Blindness
Cure for blindness expected to enter clinical trial soon (Reuters)

A cure for blindness that takes just 15 minutes to administer is expected to enter the clinical trial testing stage soon.

Researchers at the University of Berkeley say they have developed an effective method for inserting genes into eye cells that then restore sight to patients suffering from diseases like retinitis pigmentosa and macular degeneration, an illness that mainly affects the elderly.

For the past six years, teams have treated these diseases by injecting a gene virus directly into the retina, but the procedure is invasive and the virus cannot reach all the cells that needed to be targeted.

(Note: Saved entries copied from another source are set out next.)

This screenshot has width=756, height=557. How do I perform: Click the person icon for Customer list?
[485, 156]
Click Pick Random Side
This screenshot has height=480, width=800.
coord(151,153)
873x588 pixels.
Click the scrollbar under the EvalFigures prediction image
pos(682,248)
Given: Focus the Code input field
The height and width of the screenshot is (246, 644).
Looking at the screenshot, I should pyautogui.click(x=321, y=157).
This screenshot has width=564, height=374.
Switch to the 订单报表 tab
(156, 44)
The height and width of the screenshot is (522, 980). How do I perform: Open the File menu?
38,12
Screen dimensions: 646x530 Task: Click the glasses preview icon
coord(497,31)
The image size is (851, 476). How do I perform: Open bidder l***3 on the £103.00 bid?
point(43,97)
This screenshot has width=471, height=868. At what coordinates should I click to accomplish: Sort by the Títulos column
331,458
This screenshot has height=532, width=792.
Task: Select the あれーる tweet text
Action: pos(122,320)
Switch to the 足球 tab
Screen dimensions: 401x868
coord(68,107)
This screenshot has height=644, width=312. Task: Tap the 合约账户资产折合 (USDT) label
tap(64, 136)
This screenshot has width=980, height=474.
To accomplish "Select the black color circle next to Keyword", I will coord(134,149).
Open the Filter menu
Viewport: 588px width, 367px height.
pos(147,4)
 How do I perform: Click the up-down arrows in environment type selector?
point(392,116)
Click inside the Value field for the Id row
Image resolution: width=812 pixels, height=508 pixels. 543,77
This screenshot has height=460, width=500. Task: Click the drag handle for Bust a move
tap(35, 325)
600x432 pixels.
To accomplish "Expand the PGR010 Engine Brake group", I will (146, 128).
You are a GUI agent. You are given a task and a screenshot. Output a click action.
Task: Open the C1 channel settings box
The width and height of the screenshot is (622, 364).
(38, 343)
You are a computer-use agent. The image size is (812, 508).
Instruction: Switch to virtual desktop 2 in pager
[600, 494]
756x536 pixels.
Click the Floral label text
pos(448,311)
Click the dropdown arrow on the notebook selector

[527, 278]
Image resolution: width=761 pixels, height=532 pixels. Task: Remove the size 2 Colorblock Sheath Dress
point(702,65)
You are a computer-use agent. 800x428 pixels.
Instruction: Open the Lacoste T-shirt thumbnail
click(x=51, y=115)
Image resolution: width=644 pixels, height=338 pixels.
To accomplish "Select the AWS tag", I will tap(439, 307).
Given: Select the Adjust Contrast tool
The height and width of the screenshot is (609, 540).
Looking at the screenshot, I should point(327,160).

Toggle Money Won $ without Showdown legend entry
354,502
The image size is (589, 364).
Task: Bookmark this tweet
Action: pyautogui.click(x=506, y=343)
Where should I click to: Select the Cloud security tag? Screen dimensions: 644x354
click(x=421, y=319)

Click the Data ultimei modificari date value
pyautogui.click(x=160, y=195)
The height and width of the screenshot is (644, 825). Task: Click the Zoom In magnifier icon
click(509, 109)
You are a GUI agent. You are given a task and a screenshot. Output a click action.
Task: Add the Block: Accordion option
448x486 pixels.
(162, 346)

David Schaffer, of the Berkeley Stem Cell Centre, said: "Sticking a needle through the retina and injecting the engineered virus behind the retina is a risky surgical procedure.

"But doctors have no choice, because none of the gene delivery viruses can travel all the way through the back of the eye to reach the photoreceptors - the light sensitive cells that need the therapeutic gene.

"Building upon 14 years of research, we have now created a virus that you just inject into the liquid vitreous humour inside the eye, and it delivers genes to a very difficult-to-reach population of delicate cells in a way that is surgically non-invasive and safe. It's a 15-minute procedure, and you can likely go home that day."

retinitis pigmentosa
The view someone with retinitis pigmentosa might see (wiki commons)

The team is working with physicians to assess which patients will benefit most.

Over the last 14 years, Schaffer generated around 100 million variants of the treatment. The team then selected the five that were most effective in penetrating the retina.

The best of these were tested on mice, targeting two inherited diseases that cause blindness - X-linked retinoschisis, which only affects boys and makes their retinas look like Swiss cheese, and Leber's congenital amaurosis, which appears at birth and affects 1 in 80,000 people.

In both cases, the treatment delivered the virus to all areas of the retina and restored the cells to near normal.

Schaffer believes the viruses can be used to restore function to faulty genes and also halt processes that kill retina cells: "When I first got here 14 years ago, I really had the idea or the goal that I wanted to work on problems that would have direct impact on human health, and we are now getting there," he said.